• [Task requirements] Copy every line from the data below in which the string "legend" can be found.

*** Excerpted data ***

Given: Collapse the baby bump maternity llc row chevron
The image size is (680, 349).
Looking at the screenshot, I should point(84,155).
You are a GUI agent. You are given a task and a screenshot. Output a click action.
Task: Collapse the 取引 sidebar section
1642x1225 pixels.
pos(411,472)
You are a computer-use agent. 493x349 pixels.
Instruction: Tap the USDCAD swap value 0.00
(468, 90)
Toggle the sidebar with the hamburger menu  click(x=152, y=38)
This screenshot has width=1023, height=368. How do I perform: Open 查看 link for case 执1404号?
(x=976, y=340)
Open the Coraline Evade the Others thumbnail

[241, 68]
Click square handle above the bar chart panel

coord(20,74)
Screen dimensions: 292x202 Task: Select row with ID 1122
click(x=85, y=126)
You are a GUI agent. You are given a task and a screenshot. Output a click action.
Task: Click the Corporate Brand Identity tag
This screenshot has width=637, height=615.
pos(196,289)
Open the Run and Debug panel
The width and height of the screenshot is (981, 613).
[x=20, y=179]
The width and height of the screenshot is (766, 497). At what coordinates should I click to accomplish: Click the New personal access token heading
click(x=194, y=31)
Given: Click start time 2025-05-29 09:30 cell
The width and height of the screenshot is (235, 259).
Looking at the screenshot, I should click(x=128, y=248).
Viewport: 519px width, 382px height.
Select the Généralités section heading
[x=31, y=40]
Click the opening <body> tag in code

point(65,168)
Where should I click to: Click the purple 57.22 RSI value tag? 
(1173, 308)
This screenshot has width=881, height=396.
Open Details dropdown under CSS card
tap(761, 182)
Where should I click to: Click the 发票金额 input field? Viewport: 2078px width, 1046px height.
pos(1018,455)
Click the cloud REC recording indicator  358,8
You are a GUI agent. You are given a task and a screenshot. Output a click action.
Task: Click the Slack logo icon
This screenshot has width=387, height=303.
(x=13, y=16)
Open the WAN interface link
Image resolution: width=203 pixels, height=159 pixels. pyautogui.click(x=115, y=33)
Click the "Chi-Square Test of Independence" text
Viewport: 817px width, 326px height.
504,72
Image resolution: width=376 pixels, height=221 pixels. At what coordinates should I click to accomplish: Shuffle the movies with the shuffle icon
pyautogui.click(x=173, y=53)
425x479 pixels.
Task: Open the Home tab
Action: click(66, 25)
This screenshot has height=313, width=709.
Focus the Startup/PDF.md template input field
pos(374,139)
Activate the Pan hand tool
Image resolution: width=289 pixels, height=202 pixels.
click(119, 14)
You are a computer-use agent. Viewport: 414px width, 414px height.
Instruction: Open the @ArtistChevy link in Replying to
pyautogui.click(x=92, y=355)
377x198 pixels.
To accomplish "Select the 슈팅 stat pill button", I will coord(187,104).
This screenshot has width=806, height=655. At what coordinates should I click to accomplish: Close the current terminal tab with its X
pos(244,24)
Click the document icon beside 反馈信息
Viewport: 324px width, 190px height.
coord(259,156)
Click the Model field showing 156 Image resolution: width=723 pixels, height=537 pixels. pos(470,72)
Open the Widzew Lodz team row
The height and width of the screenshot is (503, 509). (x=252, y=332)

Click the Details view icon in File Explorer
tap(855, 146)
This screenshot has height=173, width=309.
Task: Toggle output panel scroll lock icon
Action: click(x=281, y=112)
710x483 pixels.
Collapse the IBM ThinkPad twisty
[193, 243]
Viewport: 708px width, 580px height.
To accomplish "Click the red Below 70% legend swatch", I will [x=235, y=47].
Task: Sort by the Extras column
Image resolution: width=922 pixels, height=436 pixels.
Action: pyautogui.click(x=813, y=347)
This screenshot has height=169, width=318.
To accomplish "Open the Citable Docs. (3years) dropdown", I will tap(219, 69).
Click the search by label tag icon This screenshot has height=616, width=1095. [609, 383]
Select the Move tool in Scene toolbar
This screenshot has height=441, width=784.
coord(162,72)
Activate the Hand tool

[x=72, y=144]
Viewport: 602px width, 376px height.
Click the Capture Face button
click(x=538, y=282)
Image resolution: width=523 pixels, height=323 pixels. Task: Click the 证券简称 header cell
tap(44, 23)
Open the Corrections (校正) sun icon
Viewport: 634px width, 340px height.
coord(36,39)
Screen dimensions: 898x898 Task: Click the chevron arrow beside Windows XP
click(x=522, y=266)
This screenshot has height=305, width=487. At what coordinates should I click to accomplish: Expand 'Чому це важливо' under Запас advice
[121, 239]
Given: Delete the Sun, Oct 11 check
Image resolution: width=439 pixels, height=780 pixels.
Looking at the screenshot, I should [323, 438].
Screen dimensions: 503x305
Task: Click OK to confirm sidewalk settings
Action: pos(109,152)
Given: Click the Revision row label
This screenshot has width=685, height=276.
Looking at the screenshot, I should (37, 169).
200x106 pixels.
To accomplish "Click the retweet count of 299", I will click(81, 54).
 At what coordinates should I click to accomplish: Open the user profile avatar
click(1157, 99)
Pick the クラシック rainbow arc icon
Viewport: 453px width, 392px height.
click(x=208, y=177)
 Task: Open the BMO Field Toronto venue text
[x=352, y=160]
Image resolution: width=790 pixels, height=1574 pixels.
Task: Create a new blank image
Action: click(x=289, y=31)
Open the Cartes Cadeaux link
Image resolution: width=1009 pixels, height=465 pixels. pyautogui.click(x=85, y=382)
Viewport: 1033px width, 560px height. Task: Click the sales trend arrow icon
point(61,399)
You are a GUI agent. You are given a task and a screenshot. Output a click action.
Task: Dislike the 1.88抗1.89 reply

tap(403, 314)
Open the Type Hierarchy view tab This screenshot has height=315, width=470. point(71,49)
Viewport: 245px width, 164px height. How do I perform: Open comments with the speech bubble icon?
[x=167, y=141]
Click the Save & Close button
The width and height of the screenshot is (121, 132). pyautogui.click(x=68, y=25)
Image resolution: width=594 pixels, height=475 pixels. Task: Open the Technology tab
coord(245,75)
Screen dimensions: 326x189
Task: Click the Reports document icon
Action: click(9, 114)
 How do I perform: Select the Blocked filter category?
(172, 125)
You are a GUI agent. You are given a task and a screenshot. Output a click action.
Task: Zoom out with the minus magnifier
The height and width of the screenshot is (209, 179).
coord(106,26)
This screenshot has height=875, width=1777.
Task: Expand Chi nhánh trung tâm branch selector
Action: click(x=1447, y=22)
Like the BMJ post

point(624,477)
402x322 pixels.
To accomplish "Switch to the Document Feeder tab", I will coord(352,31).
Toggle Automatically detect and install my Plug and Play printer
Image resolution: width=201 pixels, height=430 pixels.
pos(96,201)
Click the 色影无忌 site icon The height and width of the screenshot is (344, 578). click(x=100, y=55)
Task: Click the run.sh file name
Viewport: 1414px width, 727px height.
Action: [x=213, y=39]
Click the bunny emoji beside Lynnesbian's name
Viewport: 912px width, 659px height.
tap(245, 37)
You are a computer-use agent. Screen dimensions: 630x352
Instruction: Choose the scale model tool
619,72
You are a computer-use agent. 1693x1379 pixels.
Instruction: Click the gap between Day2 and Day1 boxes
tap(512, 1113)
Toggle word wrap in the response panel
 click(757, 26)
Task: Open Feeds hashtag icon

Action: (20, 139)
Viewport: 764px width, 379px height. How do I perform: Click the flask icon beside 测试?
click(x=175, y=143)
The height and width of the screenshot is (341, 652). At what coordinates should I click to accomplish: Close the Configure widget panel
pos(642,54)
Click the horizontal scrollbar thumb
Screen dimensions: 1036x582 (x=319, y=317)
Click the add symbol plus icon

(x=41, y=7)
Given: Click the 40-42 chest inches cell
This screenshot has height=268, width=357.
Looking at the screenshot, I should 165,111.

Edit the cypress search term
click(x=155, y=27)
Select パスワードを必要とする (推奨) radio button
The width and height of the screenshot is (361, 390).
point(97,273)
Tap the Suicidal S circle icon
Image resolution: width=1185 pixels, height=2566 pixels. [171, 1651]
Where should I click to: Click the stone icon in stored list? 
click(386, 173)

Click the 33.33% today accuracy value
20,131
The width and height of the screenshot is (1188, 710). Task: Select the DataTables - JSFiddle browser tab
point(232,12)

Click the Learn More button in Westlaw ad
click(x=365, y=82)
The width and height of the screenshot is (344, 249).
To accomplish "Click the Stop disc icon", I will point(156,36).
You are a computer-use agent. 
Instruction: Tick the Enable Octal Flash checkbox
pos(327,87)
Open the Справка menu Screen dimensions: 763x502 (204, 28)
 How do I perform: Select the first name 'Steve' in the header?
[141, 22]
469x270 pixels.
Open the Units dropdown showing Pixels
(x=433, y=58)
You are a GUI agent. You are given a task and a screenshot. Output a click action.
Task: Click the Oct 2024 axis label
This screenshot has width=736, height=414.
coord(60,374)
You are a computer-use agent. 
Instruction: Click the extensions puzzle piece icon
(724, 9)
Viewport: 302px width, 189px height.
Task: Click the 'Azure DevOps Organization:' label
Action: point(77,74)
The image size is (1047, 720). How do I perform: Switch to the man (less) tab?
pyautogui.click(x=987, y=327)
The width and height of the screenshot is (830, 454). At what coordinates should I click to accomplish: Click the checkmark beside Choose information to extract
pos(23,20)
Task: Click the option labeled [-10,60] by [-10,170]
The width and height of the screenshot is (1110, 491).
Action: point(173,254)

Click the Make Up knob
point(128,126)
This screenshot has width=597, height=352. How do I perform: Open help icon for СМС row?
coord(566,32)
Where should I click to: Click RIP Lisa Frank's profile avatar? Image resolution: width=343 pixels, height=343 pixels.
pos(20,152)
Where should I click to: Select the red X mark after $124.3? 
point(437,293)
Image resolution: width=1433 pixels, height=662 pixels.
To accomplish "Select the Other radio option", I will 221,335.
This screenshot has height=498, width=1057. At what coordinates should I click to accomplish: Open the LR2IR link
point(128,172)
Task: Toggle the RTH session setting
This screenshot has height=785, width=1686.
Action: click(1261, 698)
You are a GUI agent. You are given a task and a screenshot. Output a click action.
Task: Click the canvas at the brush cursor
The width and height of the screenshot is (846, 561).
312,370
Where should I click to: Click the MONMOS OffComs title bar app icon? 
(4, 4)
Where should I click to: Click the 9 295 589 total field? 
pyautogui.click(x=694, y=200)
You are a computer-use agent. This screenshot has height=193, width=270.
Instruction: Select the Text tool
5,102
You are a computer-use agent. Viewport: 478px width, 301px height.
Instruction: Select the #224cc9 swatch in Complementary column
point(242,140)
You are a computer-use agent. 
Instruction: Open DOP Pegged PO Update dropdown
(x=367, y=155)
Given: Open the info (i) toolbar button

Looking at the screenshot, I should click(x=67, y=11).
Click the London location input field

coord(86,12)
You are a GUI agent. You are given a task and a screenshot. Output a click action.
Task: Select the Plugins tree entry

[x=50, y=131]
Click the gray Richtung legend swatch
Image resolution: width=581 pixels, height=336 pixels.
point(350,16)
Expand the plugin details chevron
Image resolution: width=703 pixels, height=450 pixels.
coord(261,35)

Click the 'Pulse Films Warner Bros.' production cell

***

• [Reply to the exercise]
To accomplish "Click the red Below 70% legend swatch", I will [x=235, y=47].
Click the gray Richtung legend swatch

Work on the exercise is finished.